Но ему хотелось клубники. Он не завидовал своим дворовым друзьям, у которых у всех были сады. Знал, что они терпеть не могут садовую повинность. И предложи ему поменяться с ними - не задумываясь бы, отказался. А совместить было нельзя. Или то, или это. "Не два горошка на ложке", - часто говорила ему мать.
Но, бывая в гостях, случайно встречая свою царицу, в зеленой, расплющенной зубцами к низу, короне, на мгновение терял себя. Ведра, тазы, миски, - все было полно Ей. Варили варенье. Медленными волнами накатывал тягучий, густой и приторный, багрово-бархатный запах погибающих ягод.
- Угощайся... - и мир обретал реальность.
Произнося: "Спасибо", - он одновременно сглатывал слюну, кисловато заполнявшую рот. Он не хотел так - у чужого стола. Зависти не было. Была мечта.

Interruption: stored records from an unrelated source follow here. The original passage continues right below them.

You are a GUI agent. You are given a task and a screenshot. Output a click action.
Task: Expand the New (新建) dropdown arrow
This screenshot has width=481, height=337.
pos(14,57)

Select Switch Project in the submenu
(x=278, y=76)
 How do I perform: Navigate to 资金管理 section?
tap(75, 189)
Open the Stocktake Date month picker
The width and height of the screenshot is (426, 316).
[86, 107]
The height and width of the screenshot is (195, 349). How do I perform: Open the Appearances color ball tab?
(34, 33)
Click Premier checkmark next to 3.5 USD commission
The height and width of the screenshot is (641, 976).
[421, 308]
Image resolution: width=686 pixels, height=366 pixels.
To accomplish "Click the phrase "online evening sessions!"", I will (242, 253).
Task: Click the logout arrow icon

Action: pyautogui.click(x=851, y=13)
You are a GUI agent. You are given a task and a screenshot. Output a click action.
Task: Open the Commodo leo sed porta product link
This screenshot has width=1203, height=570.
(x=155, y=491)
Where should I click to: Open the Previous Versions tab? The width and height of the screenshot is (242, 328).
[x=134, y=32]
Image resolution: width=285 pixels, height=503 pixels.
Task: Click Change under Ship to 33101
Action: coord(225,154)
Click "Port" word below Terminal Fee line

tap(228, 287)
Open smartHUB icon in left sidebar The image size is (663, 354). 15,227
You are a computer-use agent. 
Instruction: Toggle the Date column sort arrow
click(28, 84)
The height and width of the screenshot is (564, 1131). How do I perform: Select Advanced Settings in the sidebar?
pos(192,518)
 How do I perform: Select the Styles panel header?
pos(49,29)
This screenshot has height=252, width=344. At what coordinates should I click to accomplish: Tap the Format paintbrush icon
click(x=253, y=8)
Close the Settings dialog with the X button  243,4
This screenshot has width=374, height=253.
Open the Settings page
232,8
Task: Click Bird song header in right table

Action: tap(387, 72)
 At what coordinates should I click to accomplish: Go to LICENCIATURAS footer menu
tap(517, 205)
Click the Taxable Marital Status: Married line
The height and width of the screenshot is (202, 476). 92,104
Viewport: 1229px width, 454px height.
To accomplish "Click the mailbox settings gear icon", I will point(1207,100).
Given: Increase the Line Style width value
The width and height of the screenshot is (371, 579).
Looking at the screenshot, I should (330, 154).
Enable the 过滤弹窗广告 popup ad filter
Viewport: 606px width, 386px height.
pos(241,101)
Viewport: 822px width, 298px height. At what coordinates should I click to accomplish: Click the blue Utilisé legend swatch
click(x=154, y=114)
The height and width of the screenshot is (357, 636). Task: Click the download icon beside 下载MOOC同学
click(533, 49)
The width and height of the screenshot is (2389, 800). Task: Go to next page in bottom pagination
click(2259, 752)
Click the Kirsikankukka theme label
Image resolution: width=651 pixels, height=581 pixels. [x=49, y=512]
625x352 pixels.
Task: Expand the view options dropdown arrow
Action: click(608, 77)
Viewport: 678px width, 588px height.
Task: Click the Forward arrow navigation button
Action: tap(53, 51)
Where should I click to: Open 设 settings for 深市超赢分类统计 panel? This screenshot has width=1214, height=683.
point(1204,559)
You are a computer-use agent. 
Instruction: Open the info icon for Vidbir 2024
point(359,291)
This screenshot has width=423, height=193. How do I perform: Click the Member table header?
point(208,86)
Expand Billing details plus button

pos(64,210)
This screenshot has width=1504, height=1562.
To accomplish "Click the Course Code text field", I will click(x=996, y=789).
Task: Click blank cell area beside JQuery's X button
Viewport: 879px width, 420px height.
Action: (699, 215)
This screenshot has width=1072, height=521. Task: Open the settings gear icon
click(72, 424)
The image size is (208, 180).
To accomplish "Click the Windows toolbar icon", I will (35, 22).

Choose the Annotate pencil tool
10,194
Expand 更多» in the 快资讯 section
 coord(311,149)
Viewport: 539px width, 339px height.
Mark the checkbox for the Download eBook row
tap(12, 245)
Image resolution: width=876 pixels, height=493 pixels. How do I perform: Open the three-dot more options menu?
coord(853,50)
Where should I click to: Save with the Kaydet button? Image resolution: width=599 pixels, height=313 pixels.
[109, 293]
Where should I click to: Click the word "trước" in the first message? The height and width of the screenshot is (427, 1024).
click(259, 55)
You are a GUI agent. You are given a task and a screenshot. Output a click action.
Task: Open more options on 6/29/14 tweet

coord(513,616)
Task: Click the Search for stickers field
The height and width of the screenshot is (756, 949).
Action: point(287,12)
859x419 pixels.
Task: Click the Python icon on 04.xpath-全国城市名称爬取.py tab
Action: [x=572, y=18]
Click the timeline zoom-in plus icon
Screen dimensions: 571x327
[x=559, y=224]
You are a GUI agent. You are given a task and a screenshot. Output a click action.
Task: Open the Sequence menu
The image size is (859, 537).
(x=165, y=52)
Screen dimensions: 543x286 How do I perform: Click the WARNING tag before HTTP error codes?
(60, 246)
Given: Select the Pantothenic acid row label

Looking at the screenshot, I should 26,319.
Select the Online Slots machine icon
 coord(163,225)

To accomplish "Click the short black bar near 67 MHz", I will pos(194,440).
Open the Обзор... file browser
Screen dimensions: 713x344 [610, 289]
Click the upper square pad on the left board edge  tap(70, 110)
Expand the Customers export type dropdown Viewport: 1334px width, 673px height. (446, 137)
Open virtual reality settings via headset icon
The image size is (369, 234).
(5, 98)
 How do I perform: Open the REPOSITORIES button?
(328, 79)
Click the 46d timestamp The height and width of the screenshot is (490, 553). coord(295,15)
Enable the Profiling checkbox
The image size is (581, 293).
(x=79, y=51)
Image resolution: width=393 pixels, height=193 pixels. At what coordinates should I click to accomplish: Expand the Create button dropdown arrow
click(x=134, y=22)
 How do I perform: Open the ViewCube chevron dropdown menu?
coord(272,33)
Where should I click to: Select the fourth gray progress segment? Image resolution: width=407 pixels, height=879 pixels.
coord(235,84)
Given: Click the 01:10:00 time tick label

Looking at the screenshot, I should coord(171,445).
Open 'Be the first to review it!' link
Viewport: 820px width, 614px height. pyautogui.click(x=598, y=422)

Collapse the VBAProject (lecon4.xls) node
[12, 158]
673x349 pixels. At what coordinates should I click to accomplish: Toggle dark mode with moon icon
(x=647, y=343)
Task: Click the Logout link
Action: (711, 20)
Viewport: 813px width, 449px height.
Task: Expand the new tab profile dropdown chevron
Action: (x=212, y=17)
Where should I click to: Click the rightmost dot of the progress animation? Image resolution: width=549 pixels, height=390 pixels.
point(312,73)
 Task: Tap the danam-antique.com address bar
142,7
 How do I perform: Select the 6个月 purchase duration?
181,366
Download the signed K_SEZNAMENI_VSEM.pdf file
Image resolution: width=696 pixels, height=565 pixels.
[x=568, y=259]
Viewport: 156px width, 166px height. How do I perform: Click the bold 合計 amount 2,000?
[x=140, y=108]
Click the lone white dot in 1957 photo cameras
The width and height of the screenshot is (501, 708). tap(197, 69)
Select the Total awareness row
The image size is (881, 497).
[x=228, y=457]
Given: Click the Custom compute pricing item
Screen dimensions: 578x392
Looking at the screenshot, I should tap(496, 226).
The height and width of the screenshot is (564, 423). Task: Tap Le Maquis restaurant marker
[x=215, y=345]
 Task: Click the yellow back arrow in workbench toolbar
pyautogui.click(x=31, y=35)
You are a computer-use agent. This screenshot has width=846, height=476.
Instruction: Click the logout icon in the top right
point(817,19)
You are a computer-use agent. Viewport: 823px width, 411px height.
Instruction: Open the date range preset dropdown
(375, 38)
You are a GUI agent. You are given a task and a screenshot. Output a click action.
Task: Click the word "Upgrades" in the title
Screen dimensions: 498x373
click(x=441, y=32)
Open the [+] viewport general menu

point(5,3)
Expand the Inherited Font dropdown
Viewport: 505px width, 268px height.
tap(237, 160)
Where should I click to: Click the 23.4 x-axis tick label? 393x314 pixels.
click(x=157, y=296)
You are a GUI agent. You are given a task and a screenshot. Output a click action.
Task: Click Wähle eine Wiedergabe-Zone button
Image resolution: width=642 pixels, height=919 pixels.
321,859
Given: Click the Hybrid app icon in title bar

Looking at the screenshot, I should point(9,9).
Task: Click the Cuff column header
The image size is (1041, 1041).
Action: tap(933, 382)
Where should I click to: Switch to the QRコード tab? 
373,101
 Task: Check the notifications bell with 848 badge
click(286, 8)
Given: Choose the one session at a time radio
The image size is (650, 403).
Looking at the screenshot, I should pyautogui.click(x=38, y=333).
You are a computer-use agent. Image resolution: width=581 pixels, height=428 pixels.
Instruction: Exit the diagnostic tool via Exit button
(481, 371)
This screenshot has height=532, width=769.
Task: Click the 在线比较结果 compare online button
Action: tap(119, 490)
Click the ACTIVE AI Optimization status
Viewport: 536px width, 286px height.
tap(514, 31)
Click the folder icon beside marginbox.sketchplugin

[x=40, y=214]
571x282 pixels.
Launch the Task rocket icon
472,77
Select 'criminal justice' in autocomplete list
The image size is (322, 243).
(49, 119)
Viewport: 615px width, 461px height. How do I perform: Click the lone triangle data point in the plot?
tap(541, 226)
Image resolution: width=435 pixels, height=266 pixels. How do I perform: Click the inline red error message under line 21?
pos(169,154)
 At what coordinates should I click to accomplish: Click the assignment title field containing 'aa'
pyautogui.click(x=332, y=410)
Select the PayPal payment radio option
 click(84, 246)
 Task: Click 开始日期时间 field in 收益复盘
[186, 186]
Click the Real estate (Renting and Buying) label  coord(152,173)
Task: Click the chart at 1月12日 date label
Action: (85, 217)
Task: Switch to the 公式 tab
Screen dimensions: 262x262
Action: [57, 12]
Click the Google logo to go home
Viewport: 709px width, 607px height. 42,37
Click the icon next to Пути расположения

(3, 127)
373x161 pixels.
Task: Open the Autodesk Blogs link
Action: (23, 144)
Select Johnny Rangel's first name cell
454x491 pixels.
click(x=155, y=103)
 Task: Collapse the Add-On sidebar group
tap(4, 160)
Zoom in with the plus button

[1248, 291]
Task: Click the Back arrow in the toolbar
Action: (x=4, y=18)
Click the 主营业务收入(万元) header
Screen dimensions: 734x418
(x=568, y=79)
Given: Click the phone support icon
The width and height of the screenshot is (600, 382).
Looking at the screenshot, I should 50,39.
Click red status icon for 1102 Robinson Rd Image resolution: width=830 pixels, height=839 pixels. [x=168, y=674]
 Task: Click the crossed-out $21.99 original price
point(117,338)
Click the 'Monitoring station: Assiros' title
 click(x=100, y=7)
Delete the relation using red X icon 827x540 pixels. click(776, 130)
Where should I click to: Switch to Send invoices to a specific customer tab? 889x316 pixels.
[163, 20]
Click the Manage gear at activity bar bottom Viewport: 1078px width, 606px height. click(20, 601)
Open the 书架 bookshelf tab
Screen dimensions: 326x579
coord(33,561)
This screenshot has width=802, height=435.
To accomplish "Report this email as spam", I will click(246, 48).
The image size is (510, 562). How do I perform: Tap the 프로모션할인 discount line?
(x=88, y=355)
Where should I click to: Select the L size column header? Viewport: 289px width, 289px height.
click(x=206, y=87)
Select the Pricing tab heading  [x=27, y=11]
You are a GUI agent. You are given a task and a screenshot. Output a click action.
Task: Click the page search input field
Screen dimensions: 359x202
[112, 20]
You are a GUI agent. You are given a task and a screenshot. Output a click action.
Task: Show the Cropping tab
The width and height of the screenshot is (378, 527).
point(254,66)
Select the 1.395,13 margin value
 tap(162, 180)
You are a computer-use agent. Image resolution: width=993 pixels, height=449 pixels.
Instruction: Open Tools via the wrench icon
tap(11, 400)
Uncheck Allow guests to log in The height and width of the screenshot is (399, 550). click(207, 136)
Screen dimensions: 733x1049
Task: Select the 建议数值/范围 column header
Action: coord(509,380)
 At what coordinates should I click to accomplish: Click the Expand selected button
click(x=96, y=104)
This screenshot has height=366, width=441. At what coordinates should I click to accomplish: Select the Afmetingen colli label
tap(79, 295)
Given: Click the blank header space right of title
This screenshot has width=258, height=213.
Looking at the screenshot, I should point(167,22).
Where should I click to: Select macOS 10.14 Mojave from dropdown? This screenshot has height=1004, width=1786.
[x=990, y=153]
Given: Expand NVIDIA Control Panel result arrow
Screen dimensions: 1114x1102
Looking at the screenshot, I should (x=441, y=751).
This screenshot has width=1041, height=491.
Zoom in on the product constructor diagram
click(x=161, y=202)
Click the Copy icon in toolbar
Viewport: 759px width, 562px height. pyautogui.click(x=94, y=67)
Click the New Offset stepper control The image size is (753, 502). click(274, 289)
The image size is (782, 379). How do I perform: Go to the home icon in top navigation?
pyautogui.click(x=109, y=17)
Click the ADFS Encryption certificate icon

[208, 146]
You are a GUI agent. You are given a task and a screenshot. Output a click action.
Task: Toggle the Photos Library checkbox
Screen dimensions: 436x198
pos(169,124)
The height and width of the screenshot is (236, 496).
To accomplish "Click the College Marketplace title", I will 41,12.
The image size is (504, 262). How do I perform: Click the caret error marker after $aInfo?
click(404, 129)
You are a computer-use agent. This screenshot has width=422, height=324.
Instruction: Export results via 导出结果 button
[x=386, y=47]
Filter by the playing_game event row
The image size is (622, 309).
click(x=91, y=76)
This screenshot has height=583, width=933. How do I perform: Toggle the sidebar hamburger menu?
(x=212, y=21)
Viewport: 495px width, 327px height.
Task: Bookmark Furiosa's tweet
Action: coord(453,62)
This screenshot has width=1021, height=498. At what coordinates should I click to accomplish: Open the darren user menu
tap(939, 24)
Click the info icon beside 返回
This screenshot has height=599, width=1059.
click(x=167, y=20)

Конечно, ягоды бывали и дома. Мать покупала обычно килограмма два-три на варенье. И знай, она о его грезах, навряд ли бы отказала единственному сыну. Но мечта была одинаково сильной и тайной. Лишних денег в семье не было. Он несколько раз слышал, как мать рассказывала знакомым анекдот: В классе учительница спрашивает:
- Дети, кем работают ваши родители?
Все наперебой: " продавец, официант, приемщик посуды!". И только один молчит, опустив голову.
- А ты, что Петя, кто у тебя папа с мамой?
- Инженеры...
Взрыв хохота.
- Тише, дети, тише. У Пети и так несчастье, а вы смеетесь.
Не бедствовали, конечно. Но мать экономила буквально каждую копейку. Много денег забирала машина. Купленный по цене чермета и восстановленный отцом "москвич", постоянно требовал ремонта. Однажды они с отцом купили капот - огромный, волнующе пахнущий свежей грунтовкой. Приближался какой-то праздник. И мать полусерьезно ругалась:
- Вот твой капот на стол и положим. Пусть гости едят.
Он живо представлял себе стол, покрытый белейшей до легкой синевы, шуршащей от прикосновений, скатертью, капот посредине, и гостей сидящих вокруг с ножами и вилками в руках. Так жили. Зарабатывать он не умел, поэтому экономил молчанием.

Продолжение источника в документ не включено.